生命と老化(3)

今川クリニックの院長ブログ

生命の基本は細胞であり、細胞は原核細胞と真核細胞の二つに分類される。
原核細胞と真核細胞の違いは、細胞の中に核を持っているかどうかである。
又、真核細胞の細胞質には細胞内小器官があり、それぞれの小器官が生命維持に一定の役割を担っている。ヒトはこの真核細胞の集まりであり、即ち組織だった多細胞系である。
一つの受精卵が子宮と云う臓器の内壁に着床することで細胞が分裂を繰り返し、個々の臓器となる多細胞系がヒトへの出発である。
ここで重要な化学用語を記載しておく。

  1. ?酸化―還元反応
    この化学反応は電子の受け渡しに必要で、細胞自体が生命を維持する重要な一つの現象である。生命誕生の条件に、炭酸ガス・水・電子は必要不可欠である。36億年前、太陽からの光量子が電子を地球上に伝搬することでこの化学反応が成立し、結果、地球上に酸素が生成され、目に見えない生命体から生き物の進化が始まった。
  2. ?細胞分裂
    この現象がなければ進化の道はあり得ないし、地球上に多様な生き物は存在しないであろう。ポイントは遺伝子の複製と云う情報と遺伝子の突然変異である。

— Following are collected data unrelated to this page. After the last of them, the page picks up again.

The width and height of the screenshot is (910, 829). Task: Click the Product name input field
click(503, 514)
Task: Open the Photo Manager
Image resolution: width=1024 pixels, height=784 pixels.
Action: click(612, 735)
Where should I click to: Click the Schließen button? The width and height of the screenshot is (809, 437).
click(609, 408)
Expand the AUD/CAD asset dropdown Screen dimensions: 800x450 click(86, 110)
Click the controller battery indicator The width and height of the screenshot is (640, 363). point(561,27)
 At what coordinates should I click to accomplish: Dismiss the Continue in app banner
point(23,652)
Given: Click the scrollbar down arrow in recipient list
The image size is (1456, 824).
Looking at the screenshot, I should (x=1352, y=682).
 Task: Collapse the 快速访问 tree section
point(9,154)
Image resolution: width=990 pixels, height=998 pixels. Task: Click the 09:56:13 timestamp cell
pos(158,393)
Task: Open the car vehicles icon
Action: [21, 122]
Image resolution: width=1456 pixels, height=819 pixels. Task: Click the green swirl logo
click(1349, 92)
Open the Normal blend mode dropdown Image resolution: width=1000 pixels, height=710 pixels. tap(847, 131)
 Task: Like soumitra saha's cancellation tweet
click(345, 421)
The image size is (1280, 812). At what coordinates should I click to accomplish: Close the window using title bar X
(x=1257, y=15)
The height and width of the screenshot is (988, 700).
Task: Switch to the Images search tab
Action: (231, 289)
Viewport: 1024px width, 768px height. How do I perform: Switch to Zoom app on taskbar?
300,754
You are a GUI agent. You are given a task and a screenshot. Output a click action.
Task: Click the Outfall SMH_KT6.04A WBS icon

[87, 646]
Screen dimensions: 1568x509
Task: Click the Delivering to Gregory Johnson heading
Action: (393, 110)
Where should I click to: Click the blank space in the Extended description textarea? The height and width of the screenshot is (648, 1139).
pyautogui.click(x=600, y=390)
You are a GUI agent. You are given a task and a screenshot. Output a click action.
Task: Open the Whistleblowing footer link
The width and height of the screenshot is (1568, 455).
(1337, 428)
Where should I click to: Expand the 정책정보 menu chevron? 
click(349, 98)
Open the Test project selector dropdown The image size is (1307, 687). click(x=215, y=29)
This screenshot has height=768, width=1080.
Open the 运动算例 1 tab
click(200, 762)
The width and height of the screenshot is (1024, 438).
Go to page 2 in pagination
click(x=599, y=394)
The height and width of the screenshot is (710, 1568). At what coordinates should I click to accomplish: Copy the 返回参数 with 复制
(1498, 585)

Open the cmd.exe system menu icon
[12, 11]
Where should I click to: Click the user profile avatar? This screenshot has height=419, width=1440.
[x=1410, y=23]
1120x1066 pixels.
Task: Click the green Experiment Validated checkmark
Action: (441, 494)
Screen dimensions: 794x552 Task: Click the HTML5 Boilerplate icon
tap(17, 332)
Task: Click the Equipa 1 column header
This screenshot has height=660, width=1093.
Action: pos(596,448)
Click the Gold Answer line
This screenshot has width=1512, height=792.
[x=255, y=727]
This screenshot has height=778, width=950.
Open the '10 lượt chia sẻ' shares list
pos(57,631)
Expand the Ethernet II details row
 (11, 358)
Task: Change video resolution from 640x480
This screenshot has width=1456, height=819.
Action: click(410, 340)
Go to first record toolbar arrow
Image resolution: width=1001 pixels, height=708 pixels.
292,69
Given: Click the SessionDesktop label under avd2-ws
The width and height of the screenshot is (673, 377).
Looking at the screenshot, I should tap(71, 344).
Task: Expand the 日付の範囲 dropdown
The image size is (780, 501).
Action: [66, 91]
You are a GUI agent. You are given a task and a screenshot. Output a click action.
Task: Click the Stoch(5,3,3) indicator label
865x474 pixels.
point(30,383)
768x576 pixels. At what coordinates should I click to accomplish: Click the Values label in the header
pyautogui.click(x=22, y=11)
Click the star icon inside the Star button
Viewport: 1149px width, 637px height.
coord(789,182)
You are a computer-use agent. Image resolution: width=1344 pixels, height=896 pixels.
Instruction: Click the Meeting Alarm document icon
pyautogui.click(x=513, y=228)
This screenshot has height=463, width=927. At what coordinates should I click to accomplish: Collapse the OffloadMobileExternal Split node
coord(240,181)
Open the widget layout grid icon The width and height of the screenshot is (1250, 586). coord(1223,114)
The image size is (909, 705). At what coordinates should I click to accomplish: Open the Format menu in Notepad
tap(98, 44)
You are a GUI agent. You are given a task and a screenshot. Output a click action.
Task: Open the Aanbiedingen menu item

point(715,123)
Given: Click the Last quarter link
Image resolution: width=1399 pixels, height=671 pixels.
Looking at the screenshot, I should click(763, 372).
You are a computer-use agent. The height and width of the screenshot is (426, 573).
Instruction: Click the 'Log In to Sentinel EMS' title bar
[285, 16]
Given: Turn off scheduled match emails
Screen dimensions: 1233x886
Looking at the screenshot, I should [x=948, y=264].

1と2から解る事は、細胞内において生物学的エネルギーの生成に依り、このエネルギーを使い細胞分裂を進める訳である。今日的言葉で云えば、細胞分裂とは情報の進化と考えられる。
酸化―還元反応は生き物にとり諸刃の剣であり、生命の進化はこの化学反応と密接な関係にある事を次回に述べたい。